Dataset entries
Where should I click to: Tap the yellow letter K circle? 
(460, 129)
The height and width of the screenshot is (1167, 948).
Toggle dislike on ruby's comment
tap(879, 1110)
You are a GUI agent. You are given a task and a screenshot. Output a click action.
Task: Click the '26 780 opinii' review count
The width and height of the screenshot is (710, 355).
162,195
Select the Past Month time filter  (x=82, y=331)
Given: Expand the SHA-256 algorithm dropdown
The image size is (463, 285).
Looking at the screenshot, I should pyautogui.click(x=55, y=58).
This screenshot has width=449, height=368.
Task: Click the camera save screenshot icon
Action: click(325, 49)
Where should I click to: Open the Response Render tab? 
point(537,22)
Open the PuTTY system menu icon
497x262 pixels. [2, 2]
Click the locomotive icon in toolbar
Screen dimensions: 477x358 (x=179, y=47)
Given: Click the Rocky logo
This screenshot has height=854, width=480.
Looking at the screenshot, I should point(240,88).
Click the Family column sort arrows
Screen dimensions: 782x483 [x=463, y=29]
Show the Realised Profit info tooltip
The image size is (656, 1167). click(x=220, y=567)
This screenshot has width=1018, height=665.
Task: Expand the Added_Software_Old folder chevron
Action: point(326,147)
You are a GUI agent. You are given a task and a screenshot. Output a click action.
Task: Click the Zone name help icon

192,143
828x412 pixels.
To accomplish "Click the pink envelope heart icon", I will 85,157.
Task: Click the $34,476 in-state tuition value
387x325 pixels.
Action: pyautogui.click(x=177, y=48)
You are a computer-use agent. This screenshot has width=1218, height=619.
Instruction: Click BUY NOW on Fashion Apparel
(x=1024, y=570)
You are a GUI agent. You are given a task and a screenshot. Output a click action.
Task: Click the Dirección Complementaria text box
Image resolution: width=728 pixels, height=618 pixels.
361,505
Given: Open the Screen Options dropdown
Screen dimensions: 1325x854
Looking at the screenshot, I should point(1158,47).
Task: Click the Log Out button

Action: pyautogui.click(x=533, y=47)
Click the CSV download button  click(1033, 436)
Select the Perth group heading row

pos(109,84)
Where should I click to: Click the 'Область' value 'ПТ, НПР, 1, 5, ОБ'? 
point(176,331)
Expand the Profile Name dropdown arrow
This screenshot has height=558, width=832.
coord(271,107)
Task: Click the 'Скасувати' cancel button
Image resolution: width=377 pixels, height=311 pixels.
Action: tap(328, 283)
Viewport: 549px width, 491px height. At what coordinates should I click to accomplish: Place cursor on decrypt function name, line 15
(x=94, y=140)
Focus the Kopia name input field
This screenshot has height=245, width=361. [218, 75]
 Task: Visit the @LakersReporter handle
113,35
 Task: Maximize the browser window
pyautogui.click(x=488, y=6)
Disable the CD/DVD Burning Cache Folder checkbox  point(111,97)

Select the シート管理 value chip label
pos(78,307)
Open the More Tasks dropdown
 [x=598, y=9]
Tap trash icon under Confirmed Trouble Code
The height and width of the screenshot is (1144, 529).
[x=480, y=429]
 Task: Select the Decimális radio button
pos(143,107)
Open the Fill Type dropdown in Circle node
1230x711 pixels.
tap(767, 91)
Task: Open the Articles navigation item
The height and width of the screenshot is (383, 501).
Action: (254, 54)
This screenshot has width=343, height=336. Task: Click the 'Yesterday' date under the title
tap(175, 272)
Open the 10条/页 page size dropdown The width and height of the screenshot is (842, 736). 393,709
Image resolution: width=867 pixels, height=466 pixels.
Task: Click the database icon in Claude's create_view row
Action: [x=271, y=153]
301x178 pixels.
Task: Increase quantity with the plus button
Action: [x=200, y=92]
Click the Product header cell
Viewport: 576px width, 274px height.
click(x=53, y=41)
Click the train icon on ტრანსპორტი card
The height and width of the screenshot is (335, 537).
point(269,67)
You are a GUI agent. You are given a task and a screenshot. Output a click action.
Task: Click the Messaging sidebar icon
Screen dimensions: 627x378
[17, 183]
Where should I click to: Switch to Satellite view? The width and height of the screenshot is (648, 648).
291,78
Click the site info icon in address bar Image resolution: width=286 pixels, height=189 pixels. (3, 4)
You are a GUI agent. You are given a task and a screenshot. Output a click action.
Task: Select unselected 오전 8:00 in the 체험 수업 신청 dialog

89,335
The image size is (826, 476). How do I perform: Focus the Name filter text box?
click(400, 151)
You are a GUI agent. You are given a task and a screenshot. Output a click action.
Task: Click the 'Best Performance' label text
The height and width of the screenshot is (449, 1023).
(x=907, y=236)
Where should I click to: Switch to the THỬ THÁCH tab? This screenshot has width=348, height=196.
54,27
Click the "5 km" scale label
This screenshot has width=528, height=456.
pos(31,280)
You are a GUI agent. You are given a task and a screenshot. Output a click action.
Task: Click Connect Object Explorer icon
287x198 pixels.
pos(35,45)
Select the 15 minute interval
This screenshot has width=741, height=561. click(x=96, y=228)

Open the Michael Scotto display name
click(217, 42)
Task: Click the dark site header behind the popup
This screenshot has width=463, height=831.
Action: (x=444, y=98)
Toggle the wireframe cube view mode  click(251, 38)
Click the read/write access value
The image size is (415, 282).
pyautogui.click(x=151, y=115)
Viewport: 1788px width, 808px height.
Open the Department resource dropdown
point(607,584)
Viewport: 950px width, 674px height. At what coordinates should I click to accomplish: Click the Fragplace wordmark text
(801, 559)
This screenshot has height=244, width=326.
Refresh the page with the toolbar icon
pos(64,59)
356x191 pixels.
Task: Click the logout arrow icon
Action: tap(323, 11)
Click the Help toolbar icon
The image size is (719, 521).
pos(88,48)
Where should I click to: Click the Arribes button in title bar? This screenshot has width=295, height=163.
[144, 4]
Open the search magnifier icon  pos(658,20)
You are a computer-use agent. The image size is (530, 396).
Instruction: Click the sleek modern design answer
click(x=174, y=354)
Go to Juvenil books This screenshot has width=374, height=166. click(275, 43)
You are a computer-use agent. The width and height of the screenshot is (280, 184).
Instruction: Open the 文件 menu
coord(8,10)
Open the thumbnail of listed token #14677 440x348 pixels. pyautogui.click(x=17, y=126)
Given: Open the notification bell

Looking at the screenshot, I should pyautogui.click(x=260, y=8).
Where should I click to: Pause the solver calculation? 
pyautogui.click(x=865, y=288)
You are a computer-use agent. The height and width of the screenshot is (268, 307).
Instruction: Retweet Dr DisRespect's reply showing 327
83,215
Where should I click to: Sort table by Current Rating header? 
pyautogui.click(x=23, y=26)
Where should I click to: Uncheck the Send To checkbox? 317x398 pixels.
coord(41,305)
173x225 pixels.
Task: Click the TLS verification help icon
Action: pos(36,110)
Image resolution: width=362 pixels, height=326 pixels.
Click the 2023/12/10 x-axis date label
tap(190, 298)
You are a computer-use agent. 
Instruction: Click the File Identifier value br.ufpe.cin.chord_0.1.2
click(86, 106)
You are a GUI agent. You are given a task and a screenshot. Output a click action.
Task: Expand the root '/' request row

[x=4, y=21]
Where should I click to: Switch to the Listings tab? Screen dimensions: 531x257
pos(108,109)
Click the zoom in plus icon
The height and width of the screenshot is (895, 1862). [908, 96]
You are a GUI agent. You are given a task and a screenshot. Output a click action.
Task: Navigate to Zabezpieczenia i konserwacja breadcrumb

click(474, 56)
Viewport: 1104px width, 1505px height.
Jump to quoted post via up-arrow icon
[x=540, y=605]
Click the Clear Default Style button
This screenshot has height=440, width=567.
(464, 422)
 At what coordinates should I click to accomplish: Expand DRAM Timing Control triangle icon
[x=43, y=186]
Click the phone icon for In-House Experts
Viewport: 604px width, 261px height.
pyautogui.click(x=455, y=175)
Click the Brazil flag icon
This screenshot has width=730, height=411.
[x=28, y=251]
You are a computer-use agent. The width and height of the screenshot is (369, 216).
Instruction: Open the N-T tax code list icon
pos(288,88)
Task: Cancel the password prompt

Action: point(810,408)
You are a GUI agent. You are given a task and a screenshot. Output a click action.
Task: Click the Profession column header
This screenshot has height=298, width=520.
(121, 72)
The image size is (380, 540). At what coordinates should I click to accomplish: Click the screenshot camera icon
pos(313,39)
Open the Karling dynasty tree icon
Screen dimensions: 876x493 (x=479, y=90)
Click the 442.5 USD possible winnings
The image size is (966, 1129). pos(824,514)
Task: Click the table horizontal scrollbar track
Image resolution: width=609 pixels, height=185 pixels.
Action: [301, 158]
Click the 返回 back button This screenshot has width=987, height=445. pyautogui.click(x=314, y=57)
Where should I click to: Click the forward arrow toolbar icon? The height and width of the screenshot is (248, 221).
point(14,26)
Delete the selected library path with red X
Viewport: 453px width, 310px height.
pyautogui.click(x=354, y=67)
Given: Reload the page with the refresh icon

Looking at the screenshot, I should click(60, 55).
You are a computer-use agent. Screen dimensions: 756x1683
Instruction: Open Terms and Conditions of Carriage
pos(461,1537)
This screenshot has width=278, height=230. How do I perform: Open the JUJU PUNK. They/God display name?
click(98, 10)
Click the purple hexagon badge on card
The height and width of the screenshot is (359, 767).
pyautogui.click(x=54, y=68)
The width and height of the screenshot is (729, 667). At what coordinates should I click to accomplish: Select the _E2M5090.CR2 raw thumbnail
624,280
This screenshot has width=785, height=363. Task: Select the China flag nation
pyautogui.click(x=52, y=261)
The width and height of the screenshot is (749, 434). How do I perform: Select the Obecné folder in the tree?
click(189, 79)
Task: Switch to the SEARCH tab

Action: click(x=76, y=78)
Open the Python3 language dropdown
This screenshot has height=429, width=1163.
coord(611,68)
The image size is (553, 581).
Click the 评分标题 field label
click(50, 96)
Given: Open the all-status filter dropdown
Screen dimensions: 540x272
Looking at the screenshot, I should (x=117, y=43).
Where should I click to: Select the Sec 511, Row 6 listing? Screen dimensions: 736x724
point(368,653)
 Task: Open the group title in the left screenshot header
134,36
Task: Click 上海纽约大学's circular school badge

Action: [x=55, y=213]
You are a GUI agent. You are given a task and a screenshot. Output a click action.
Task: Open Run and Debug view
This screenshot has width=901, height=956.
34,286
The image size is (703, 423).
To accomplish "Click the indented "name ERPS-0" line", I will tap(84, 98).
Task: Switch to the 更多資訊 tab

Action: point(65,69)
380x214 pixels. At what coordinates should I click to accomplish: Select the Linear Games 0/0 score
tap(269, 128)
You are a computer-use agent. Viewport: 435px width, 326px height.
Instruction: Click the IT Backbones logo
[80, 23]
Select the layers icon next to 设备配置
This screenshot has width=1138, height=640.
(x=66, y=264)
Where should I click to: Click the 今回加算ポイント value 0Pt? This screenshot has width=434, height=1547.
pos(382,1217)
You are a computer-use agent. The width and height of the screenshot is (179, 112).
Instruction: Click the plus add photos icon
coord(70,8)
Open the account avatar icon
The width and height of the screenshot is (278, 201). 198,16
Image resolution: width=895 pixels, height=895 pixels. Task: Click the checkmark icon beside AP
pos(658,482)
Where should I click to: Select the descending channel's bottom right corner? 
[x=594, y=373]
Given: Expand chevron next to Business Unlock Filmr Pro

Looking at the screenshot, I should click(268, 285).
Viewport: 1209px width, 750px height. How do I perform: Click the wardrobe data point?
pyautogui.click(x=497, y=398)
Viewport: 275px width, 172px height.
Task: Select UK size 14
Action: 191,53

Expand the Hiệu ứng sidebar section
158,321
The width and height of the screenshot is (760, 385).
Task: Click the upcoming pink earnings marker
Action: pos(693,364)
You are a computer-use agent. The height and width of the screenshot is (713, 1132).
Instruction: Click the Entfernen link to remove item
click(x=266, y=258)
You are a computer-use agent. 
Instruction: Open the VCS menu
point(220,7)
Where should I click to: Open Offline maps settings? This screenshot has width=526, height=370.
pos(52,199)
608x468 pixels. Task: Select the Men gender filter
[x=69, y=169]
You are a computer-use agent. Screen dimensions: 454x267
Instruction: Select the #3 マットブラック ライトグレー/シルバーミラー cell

Work instruction
If a line above includes the string "site", pick it out.

Reply to the exercise
Click the site info icon in address bar Image resolution: width=286 pixels, height=189 pixels. (3, 4)
Task: Click the dark site header behind the popup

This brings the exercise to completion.